I do this song-association thing constantly.  When I'm in the car with my husband, and we drive past the nearby Schroon River, I'm instantly belting out "Moon River" (but subbing Schroon for Moon, of course).  Or "We'll be Coming Round the Mountain" when we are, obviously, driving around a mountain.  And so on.  My husband has learned to cope...  Just smiles and keeps driving. 
This is all pretty ironic.  Because while I love music, and seem to constantly have a song or rhythm going on in my head, I'm not actually very musical.  I tried my hand at musical instruments, but learning to read music was like learning to read French.  I couldn't ever make it an automatic thing.  But there was always music in my home, and I recall singing while we washed the dishes.

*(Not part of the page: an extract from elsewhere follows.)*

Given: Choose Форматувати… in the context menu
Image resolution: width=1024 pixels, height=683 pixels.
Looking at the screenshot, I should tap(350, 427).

My son is very musical.  He is now an adult, in the professional world, but continues to play in a band (The Functionals) with longtime friends and and band-mates from both high school and college.  Here they are below at a recent gig.  They are raucous, and loud.  My son is the skinny bass player on the left.  I could attach an audio clip, but I don't want to blow out your eardrums.  Use the link above to hear some hard-driving rock and roll.
Now back to the irony.  I sadly do not have a good singing voice.  I first was told my voice wasn't good when I wasn't put in the elementary school chorus.  My mother made an apron for the music teacher, and suddenly I was in the chorus after all.  Bribery!  But there's something mighty suspicious about this whole thing.  First of all, have you ever heard of ANYONE being excluded from elementary chorus??  Really?  My voice is not THAT bad!  Plus, my mother would constantly be knitting, crocheting, and needlepointing, but I do not EVER recall seeing her sew.  Not ever. But yet, she reminded me about the apron many times over the years, when she felt the need to cut me down a notch or two.  I wonder what the true story really was.  I'll never know...

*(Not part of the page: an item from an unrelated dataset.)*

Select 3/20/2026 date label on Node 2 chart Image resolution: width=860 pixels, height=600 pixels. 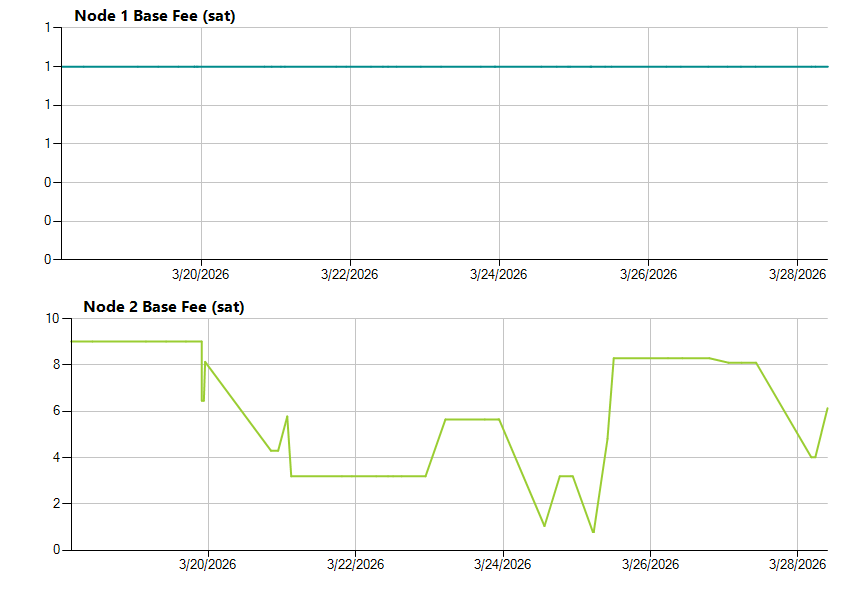208,565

Anyhow, nowadays the Beatles play prominently in my personal soundtrack.  When I'm kayaking across the lake, and a strong wind pops up and I need to turn up the power, I sing Beatles songs at the top of my lungs while I paddle.  Is there anyone who doesn't know the lyrics to every Beatles song?    Or when I look in the water while I'm paddling, and see clouds reflected, I find myself singing Carly Simon's "You're So Vain" (the line about "clouds in my coffee").  Every time.  Seriously.  Which is weird because the lake does not look like coffee, and I never drink coffee anyhow.
But there's one part of my personal soundtrack that makes me sad, that perhaps I was an inadequate mother.  Many of the songs I sing (around the house, and in the car with hubby) are old traditional songs, like "Oh My Darling, Clementine", or "Red River Valley".  Or songs my mother taught me, like an old Pepsi Cola ad ("Pepsi Cola hits the spot; 12 full ounces, that's a lot.  Twice as much for a nickel, too; Pepsi Cola is the drink for you!")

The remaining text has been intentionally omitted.